Lost Sambista

A Brazil never seen.

The Chimpa

ChimpaI knew Herbert from before Uni, we had both studied at the Colegio Andrews and belonged to the same group of friends. In our freshmen’s class, as we started to meet new friends we ended up belonging to the same crowd again. When the group started to frequent each others’ house we discovered that, differently to everybody else, he lived alone with his older brother in Copacabana.
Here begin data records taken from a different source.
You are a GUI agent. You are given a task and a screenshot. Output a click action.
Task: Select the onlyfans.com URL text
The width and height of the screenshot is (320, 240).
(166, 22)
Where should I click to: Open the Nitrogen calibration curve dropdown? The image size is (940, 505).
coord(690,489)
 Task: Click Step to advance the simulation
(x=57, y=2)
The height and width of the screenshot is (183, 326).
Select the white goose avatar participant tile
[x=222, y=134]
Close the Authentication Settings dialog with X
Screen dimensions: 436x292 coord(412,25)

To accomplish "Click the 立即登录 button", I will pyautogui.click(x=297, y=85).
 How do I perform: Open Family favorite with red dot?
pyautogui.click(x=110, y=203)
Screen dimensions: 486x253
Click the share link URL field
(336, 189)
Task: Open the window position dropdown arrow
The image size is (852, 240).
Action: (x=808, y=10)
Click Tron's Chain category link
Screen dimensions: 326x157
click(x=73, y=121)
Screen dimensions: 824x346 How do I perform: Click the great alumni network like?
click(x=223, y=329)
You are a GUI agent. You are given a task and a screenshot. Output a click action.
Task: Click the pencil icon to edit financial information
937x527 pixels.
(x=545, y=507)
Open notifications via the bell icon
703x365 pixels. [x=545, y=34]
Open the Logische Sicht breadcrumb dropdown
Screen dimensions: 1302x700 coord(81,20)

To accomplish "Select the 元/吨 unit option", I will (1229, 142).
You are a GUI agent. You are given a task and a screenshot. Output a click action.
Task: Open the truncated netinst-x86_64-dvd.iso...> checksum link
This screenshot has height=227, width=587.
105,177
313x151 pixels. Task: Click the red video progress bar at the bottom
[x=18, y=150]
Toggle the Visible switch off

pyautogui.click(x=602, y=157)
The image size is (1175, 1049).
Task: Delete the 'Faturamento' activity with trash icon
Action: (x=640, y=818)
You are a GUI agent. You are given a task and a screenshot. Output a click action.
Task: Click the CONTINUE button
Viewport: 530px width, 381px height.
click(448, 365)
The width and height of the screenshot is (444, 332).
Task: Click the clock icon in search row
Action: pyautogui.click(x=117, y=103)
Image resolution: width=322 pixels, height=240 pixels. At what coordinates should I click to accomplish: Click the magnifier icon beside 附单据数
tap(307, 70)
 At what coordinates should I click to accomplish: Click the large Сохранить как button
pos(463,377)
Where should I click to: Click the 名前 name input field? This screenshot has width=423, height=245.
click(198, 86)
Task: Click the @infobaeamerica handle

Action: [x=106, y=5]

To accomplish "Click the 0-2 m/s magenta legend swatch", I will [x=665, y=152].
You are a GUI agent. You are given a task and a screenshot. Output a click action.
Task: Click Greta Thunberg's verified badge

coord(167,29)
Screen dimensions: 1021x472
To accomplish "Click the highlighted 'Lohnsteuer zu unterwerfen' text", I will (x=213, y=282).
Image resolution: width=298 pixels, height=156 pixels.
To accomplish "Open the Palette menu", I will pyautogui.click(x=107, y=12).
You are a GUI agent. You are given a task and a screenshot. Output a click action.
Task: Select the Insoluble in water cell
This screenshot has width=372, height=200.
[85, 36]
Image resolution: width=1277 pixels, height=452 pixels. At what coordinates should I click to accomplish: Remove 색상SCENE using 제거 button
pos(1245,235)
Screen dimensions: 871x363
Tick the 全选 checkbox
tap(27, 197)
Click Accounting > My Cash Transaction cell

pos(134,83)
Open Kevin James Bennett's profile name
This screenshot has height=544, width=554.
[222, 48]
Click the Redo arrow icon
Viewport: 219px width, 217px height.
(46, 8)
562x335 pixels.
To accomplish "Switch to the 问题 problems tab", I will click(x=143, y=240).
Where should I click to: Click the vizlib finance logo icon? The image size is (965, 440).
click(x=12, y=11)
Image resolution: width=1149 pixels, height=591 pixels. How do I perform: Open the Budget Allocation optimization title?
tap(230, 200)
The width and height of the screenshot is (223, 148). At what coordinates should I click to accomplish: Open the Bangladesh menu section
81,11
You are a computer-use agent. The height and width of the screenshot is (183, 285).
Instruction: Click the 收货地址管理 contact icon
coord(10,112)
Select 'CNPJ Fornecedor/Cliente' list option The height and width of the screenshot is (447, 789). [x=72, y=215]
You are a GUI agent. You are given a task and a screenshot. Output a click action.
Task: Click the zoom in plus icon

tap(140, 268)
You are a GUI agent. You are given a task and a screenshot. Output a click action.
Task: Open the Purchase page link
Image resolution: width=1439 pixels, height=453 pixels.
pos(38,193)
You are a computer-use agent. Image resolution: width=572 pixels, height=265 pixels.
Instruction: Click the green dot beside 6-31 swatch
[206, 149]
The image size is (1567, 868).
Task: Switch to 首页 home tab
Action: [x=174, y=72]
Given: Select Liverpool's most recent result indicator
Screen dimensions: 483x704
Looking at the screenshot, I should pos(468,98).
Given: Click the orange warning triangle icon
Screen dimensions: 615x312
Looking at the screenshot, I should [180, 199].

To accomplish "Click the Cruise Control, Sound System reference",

His address was close to the neighborhood’s main traffic artery, the ever congested Nossa Senhora de Copacabana Avenue. Although a bit uninviting at first his flat was very unusual; it had originally been the porters’ premises and was built like a house on top of its roof. As Copacabana’s construction laws stated twelve as the maximum floors a building could have, his “house”was inserted in a bizarre landscape of rooftops and tv antennae with vertiginous drops to the street down bellow. This madness was surrounded by untouched hills on one side and by the presence of the ocean on the other. During the day it was like being in the country; the serenity up there contrasted with what went on bellow. Far away “ neighbors” carried on with their lives: we could see women putting clothes to dry, guys looking after their bird cages and children playing football and flying kites. At night it was as if we were the only ones in a deserted village free from the city down below.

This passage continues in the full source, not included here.